TO DO: Write out exactly the lines of the entries below, from the first through the line containing "Given: Clear selection with the X icon", and nothing beyond them.

SOURCE DATA:
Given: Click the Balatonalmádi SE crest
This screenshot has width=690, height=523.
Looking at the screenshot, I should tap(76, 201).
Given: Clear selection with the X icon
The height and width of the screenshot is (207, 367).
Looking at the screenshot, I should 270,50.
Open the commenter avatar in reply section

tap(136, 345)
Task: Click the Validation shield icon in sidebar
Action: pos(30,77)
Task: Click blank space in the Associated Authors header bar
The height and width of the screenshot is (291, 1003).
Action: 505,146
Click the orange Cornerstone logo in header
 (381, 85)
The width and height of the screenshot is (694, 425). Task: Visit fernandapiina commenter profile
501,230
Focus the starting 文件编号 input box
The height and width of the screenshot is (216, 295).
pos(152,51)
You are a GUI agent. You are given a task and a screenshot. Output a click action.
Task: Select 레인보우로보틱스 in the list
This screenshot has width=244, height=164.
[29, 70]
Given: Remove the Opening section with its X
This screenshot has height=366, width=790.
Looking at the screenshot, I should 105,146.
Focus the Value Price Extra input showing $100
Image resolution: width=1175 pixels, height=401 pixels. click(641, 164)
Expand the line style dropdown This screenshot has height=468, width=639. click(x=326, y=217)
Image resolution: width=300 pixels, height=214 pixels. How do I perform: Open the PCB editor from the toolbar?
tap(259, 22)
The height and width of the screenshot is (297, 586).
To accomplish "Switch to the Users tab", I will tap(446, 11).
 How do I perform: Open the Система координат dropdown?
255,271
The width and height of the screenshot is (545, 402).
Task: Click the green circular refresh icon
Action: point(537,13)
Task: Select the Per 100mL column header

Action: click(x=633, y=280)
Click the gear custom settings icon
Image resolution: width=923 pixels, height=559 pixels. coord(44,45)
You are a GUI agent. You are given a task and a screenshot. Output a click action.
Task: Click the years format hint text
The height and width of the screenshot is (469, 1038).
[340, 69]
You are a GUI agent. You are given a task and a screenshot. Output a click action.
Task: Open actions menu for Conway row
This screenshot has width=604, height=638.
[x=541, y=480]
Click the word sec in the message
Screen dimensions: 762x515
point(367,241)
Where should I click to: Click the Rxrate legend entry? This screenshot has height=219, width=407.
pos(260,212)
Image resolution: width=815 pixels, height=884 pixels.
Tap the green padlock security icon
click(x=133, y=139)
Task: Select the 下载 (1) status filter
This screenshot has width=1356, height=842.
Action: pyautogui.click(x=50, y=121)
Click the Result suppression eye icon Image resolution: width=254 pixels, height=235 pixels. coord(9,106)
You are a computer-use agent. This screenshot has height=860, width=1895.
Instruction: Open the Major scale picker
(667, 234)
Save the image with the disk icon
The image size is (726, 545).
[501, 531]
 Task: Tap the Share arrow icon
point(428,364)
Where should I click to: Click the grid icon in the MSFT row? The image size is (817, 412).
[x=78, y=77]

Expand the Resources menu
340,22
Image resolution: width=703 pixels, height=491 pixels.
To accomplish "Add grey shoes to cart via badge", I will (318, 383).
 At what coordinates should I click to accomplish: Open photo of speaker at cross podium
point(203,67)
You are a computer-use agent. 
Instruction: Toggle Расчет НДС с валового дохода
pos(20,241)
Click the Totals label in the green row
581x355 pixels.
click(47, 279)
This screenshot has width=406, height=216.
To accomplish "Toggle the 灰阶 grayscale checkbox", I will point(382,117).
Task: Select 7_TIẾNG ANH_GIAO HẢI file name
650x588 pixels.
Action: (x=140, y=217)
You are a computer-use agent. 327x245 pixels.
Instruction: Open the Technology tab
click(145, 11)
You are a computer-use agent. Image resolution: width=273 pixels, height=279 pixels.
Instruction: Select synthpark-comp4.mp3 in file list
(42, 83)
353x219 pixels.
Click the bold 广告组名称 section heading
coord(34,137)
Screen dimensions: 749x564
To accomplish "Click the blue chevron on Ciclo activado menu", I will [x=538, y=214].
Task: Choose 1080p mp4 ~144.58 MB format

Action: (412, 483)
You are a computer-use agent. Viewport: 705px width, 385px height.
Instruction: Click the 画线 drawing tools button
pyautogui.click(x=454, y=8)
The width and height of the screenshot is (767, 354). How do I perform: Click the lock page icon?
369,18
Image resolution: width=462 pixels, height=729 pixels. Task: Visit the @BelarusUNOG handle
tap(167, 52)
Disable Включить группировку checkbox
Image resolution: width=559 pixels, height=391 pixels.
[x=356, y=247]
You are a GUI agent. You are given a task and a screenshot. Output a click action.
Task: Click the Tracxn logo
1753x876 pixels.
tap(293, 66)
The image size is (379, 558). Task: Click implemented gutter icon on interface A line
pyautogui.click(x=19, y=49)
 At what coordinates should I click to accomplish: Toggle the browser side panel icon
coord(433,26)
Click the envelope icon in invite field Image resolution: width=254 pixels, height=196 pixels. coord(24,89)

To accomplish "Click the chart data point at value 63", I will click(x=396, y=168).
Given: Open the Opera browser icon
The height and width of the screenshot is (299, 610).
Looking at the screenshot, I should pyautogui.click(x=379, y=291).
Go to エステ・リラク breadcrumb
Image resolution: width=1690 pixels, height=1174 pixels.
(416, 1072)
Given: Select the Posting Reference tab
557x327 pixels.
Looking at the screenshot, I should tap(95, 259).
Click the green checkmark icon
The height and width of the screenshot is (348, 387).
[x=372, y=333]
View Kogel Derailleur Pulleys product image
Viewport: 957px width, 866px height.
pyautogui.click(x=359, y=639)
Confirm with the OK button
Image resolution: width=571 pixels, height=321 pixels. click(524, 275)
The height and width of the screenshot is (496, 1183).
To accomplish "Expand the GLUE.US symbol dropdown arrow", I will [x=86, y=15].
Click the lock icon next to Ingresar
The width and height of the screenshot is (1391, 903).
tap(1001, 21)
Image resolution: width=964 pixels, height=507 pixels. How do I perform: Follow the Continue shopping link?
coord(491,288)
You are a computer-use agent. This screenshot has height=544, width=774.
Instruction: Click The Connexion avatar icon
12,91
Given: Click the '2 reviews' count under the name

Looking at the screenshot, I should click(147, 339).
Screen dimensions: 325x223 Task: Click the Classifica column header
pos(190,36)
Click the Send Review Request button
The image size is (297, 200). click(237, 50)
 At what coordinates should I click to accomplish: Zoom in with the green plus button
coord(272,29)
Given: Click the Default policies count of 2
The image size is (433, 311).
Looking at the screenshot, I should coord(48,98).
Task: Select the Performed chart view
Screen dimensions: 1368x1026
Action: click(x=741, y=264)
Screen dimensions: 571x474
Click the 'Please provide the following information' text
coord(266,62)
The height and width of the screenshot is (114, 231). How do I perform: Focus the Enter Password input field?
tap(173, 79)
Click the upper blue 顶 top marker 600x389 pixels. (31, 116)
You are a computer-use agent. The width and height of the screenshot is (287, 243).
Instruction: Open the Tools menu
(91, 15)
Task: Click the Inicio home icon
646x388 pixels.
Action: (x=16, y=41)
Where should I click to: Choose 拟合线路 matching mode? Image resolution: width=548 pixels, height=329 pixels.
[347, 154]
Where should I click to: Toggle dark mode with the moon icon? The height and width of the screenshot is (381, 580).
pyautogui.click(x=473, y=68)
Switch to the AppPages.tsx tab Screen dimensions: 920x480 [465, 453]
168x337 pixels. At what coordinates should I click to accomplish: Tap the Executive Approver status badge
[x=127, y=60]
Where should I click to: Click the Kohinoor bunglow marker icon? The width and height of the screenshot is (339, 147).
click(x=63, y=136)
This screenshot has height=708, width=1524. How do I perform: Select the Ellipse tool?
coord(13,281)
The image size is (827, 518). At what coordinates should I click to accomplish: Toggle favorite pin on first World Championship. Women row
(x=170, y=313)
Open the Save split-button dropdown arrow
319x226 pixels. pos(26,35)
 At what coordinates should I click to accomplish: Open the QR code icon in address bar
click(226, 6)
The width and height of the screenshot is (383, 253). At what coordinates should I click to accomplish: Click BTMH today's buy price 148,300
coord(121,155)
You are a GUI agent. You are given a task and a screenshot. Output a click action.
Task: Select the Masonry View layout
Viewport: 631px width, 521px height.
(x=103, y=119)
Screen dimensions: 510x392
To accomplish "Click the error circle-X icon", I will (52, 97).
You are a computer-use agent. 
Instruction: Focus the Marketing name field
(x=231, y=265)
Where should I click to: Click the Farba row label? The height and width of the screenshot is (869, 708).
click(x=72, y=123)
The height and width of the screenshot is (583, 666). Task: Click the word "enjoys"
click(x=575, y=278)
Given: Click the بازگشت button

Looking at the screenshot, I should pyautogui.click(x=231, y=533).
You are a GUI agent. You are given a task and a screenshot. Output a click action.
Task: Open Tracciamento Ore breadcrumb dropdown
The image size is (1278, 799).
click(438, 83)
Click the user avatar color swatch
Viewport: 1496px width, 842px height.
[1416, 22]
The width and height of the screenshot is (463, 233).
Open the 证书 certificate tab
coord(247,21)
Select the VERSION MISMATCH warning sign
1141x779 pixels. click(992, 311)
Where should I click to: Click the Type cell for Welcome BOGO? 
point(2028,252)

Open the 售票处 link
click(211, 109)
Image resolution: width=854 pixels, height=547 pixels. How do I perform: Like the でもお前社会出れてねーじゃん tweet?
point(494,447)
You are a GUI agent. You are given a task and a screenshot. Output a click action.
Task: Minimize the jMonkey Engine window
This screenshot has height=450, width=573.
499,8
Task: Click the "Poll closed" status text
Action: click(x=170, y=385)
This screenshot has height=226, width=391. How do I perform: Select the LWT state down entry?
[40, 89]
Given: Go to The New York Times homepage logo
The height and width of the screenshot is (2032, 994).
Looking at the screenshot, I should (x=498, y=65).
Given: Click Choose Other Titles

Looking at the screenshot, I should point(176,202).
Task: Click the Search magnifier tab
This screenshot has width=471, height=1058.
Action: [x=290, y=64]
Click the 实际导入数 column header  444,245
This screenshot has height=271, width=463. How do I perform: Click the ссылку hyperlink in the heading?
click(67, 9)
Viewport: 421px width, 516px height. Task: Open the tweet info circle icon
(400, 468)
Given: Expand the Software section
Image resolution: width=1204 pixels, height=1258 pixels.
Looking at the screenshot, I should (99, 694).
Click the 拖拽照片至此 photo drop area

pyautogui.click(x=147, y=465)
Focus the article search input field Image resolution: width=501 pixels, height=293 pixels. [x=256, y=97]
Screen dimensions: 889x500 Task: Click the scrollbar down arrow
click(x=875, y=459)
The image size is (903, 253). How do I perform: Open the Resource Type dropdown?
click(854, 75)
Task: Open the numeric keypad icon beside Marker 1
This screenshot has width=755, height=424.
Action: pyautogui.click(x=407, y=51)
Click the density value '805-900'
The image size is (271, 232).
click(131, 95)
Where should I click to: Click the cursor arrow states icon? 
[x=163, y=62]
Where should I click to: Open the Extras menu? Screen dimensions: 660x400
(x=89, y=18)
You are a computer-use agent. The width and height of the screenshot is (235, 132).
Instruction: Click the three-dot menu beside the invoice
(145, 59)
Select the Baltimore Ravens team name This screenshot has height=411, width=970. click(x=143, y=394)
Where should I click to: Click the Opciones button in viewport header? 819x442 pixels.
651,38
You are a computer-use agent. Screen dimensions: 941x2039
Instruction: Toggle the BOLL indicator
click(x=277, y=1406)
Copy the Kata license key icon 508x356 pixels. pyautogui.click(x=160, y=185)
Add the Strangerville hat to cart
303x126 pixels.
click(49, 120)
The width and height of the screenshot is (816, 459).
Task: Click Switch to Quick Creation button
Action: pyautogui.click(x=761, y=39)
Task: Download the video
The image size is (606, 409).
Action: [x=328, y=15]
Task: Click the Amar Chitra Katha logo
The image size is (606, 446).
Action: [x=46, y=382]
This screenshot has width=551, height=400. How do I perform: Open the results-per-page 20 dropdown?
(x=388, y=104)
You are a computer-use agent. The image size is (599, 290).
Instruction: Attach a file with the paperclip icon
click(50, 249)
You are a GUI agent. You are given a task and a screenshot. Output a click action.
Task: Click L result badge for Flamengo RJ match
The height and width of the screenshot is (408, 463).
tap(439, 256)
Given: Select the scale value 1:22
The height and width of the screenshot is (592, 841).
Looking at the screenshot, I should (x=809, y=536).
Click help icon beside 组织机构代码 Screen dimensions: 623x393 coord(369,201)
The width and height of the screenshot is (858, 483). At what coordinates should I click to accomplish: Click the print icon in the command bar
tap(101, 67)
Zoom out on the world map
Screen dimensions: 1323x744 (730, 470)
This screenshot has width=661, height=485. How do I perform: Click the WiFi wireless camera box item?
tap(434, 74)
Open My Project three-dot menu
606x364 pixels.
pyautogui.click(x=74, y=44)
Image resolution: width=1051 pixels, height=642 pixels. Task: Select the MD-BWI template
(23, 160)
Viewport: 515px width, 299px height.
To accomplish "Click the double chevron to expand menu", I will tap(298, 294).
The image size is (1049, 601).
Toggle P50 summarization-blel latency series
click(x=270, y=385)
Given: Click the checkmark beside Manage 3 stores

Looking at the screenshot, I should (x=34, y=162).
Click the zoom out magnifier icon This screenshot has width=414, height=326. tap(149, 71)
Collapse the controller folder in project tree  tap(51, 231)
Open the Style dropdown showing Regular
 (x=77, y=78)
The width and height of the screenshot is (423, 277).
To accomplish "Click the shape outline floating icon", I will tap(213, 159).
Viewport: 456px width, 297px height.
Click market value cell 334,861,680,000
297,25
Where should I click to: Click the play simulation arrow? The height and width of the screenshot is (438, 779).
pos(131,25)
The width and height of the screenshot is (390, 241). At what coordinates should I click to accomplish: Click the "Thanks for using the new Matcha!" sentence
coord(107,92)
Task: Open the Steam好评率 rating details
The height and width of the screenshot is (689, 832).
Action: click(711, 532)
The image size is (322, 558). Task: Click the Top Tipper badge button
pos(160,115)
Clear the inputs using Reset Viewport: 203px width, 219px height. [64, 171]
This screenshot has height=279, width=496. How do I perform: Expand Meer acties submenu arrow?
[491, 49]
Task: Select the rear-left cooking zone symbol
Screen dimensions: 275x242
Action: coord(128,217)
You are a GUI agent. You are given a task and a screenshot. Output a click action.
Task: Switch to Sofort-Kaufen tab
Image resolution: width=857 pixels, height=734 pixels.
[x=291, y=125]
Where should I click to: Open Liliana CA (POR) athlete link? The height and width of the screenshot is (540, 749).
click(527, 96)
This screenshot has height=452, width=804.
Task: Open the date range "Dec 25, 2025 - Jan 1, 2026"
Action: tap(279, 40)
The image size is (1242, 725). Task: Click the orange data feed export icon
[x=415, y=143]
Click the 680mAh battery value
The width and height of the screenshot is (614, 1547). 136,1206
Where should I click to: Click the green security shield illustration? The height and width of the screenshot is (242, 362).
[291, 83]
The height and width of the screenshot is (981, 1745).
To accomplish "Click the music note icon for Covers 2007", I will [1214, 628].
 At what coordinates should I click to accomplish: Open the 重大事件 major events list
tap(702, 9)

RESULT FOR THIS TASK:
Given: Click the Balatonalmádi SE crest
This screenshot has width=690, height=523.
Looking at the screenshot, I should tap(76, 201).
Given: Clear selection with the X icon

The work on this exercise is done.